### Stated exercise
Pick out every line of the data that contains the string "what", and copy each of those lines.

### Records for the task
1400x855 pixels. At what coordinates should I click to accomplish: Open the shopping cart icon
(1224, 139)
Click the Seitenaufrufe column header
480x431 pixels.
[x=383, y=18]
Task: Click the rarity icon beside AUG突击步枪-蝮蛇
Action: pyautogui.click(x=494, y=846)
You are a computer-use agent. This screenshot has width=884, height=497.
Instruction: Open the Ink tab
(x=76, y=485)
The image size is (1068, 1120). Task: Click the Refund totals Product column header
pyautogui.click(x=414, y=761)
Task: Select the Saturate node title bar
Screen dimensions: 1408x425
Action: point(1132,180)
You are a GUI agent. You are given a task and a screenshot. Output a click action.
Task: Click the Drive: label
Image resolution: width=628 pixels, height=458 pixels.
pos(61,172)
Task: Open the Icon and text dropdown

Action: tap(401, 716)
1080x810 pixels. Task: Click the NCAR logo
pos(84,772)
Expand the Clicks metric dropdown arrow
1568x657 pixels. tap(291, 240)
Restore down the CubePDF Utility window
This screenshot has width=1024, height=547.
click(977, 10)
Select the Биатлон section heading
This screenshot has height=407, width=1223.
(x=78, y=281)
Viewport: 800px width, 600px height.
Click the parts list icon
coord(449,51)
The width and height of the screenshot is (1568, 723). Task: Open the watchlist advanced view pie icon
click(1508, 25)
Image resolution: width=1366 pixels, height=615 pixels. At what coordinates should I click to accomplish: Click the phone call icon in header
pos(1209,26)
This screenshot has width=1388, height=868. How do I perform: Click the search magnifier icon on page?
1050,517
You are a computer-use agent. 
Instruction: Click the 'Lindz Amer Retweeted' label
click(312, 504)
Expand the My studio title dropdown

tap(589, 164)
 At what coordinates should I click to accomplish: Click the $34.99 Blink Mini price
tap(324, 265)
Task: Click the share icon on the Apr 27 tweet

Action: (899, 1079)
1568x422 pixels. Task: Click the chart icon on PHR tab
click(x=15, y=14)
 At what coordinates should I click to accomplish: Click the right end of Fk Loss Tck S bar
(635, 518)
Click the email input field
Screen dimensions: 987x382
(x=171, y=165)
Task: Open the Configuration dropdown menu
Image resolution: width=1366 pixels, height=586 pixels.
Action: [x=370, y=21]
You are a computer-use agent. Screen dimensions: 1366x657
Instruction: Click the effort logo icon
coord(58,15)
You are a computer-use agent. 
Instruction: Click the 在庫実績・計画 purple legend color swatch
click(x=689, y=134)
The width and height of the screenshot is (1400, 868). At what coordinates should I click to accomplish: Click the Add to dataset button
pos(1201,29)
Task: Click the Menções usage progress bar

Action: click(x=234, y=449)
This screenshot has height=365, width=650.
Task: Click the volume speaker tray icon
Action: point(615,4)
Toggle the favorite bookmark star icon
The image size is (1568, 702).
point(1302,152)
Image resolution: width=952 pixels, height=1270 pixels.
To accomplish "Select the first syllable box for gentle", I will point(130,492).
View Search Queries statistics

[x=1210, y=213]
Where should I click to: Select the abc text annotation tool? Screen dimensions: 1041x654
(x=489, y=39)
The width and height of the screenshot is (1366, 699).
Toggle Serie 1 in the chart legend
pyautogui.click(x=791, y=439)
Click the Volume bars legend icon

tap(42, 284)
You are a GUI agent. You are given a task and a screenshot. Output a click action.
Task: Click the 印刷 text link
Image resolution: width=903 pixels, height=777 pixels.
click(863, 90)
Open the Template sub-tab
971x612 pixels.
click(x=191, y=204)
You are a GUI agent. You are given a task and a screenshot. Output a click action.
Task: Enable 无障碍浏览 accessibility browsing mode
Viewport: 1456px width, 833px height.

### Final result
1400x855 pixels. At what coordinates should I click to accomplish: Open the shopping cart icon
Image resolution: width=1366 pixels, height=615 pixels. At what coordinates should I click to accomplish: Click the phone call icon in header
 At what coordinates should I click to accomplish: Click the $34.99 Blink Mini price
 At what coordinates should I click to accomplish: Click the right end of Fk Loss Tck S bar
The width and height of the screenshot is (1400, 868). At what coordinates should I click to accomplish: Click the Add to dataset button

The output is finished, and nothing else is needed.